Видимо, Фродо уже достаточно заморочен, потому что возражения Элронда против пути к морю не выдерживают не то что критики, но даже детского удивления. Мол, раз эта дорога проще, то за ней будут следить вдвое, да и слишком она нахожена эльфами. Ну так и радуйтесь! Раз по дороге всё время кто-то ходит, не станет же Враг проверять каждого! Вообще, здесь ужасно много говорят о тайне, о скрытности, а когда речь дойдёт до дела, то разве что транспарант не понесут: "Мы отряд особого назначения, угадайте – что мы несём!" Хотя есть десяток способов доставить Кольцо в любую точку Средиземья, не привлекая внимания.
Фродо, наверное, согласился бы идти к морю с радостью – это сторона, противоположная Мордору, бОльшая часть пути ему знакома, да и надежда на возвращение есть. Но Гэндальф ещё раньше отверг этот путь.
Кольцо согласен взять Боромир – но и он получает от ворот поворот, и далее следует очень важная речь Элронда, суть которой заключается в том, что никто сильный и могучий не может взять это Кольцо даже на время, даже на хранение, потому что это чревато всяческими ужасами. Опять же не будем рассуждать, правда ли это и откуда Элронд это взял. Важно, что и Элронду Фродо верит. После этой речи он понимает, что круг тех, кто может нести Кольцо сузился неимоверно. Это не может быть никто из эльфов – ведь эльфы более могучие и сильные существа, нежели люди. Это не может быть никто из присутствующих здесь людей – просто по своему статусу не могут. Один сын наместника и военачальник Гондора, второй – кандидат в короли. Им никак нельзя доверить Кольцо. А кто остаётся? Для особо непонятливых, Элронд уже даже и не намекает, а говорит в открытую: на этой дороге у слабых будет столько же шансов, что у сильных. Ни эльфы, ни гномы, ни присутствующие здесь люди в количестве двух экземпляров не полагают себя слабыми. Заведомо слабых здесь, на Совете, всего двое, причём, один из них еле таскает ноги.

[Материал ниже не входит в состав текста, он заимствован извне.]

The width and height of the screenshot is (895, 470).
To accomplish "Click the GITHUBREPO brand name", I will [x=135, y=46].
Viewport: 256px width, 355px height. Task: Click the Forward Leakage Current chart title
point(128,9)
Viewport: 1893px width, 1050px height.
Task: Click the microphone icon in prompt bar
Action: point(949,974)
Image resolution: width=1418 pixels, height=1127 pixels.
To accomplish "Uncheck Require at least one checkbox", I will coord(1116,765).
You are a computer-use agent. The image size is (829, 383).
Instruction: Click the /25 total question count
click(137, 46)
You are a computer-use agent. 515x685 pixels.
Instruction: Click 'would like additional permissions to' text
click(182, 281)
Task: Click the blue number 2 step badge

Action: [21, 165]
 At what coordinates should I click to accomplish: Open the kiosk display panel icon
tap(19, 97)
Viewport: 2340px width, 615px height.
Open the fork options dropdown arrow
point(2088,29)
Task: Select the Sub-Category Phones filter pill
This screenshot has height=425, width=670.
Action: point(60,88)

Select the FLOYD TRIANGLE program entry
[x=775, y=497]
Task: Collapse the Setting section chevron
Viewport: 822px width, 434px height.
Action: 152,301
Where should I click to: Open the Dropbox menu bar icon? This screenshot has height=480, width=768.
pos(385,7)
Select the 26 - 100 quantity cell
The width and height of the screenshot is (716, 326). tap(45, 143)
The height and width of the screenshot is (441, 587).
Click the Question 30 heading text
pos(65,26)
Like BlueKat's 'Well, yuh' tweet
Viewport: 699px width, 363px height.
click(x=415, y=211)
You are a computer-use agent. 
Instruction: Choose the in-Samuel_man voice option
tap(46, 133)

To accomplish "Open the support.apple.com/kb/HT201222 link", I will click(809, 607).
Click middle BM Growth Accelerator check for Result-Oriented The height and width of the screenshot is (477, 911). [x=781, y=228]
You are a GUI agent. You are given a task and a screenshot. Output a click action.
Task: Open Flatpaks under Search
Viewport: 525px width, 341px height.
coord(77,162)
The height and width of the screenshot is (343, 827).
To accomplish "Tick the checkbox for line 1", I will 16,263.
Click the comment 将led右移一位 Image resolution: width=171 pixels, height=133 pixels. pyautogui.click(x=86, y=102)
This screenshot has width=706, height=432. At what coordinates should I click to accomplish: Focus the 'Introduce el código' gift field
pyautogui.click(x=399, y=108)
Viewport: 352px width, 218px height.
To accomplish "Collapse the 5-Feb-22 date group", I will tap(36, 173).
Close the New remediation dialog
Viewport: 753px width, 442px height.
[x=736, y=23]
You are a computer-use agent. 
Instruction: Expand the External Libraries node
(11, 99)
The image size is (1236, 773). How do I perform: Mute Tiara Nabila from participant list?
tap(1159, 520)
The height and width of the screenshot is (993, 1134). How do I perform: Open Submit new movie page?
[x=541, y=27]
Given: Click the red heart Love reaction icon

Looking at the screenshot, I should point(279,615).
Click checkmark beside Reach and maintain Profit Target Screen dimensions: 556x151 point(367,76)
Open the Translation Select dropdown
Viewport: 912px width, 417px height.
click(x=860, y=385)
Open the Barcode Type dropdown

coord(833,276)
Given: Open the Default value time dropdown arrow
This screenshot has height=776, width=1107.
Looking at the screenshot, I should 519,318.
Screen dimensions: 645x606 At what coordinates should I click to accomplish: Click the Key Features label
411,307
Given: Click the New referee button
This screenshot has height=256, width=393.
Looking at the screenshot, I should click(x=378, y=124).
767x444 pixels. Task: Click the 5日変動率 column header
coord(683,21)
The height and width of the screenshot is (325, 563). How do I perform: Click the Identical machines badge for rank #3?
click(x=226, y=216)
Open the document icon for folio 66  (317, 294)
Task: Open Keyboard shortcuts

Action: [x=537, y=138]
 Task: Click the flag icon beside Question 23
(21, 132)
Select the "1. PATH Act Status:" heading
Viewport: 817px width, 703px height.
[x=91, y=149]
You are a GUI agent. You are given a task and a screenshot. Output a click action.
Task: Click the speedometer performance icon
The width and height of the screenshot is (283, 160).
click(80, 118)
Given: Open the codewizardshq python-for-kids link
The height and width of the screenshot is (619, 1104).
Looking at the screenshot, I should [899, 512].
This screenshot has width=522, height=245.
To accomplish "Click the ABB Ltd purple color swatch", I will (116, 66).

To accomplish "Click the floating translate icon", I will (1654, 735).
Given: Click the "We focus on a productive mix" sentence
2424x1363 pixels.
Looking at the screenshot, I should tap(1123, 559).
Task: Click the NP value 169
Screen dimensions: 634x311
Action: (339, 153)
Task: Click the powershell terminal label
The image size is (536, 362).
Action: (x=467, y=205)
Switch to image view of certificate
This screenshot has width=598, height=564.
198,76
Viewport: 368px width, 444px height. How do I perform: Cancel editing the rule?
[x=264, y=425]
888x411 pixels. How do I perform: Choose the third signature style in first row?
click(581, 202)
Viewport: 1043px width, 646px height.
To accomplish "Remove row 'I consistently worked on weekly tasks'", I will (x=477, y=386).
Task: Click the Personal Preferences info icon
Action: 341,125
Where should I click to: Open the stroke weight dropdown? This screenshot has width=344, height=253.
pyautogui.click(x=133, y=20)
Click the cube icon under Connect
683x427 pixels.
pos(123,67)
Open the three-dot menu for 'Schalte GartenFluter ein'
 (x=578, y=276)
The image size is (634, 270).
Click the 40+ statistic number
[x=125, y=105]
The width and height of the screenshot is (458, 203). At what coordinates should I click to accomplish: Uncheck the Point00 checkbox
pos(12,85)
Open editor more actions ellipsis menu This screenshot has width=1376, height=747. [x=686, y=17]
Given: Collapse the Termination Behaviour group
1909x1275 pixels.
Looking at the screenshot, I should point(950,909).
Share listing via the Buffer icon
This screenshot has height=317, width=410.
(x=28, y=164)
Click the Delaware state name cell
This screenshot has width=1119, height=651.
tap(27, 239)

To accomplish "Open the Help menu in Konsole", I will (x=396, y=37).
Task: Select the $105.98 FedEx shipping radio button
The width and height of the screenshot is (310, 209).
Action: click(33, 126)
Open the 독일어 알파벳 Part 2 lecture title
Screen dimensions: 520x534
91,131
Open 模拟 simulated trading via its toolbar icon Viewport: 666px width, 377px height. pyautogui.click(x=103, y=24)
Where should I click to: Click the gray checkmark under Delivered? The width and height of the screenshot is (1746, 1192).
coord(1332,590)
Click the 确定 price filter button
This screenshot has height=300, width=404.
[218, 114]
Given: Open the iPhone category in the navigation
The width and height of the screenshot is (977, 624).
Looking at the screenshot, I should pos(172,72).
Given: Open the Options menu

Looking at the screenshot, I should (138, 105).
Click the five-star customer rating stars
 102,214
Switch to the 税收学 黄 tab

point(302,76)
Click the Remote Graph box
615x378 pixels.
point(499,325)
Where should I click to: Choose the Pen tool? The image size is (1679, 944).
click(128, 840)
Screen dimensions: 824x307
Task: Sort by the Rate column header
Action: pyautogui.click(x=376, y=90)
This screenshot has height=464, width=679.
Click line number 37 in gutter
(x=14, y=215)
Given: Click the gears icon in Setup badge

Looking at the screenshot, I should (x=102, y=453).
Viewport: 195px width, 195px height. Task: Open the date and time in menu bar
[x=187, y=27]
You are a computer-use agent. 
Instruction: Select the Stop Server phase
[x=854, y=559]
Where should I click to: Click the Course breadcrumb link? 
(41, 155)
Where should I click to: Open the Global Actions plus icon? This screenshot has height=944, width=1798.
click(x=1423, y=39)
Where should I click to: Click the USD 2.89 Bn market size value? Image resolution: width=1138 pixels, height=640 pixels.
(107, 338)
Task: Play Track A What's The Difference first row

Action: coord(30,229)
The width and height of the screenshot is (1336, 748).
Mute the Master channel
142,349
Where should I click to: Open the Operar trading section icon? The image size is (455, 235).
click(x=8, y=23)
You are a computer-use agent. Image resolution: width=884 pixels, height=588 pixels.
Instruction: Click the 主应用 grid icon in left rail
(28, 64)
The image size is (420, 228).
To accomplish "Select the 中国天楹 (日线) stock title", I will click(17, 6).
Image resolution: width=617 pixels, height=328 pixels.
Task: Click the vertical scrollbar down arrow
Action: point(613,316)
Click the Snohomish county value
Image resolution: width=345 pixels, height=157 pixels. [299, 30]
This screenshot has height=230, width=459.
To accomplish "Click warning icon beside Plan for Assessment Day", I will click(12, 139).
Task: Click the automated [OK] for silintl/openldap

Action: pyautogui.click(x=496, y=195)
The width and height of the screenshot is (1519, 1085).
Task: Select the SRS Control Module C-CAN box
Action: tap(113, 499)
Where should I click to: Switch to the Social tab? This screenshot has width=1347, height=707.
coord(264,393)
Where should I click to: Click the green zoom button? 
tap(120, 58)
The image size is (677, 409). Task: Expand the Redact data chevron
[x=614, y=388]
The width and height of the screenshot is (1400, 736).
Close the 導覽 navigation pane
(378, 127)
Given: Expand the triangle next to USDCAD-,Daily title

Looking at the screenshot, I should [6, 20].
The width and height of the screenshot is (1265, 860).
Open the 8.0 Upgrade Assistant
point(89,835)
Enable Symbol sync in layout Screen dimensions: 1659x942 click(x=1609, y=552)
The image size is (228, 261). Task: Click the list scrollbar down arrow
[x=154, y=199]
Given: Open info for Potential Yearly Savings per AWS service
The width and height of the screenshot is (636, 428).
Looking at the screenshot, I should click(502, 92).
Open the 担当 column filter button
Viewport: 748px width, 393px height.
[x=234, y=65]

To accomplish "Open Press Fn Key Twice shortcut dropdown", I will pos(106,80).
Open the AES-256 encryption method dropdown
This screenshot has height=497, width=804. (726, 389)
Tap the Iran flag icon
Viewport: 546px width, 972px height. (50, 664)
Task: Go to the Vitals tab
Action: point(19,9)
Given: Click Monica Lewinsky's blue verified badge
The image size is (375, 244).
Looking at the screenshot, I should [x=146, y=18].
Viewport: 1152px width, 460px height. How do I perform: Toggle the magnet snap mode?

Фактически уже всё сказано.
Но всё-таки Фродо ещё надеется, до последнего надеется, что его обойдёт чаша сия. Эта страстная надежда на чудо – последний момент в его жизни, пока он ещё остаётся самим собой, со своей личностью, со своим характером, со своими чаяниями. Впереди – черта, и, чтобы остаться самим собой, надо удержаться по эту сторону от неё. Но у Фродо нет больше сил. Он осматривается по сторонам – и все отводят глаза. Он – один. И, чтобы наконец всё кончилось, он произносит роковые слова: "Я возьму Кольцо".
Именно из-за этих слов правоверные утверждают, что Фродо добровольно согласился идти в Мордор. На самом деле это "согласие" более похоже не признание, вырванное под пытками. Ведь прежде чем дать показания, пытаемый должен сломаться внутренне. Так и Фродо не выдерживает давления и ломается, соглашаясь взять Кольцо, хотя всё его существо вопит "Нет!" И это конец для него. Прежнего Фродо Бэггинса больше не существует – он остался там, по ту сторону черты. А здесь теперь раб и заложник Кольца – и совсем не важно, обладает Кольцо свойствами привязывать к себе или нет. Он уже привязан к этой ноше, приговорён к нему, как арестант к колодкам, объявлен мучеником. А главное – он сломлен. Теперь он не смеет протестовать даже внутри, про себя, он может только пассивно ждать своей участи. Вряд ли на следующее утро он проснётся таким же бодрым и жизнерадостным, каким был в минувшее утро, вряд ли отправится к заветной сосновой роще, которая так манила его. Во всяком случае, читатель больше не увидит его таким, каков он был раньше.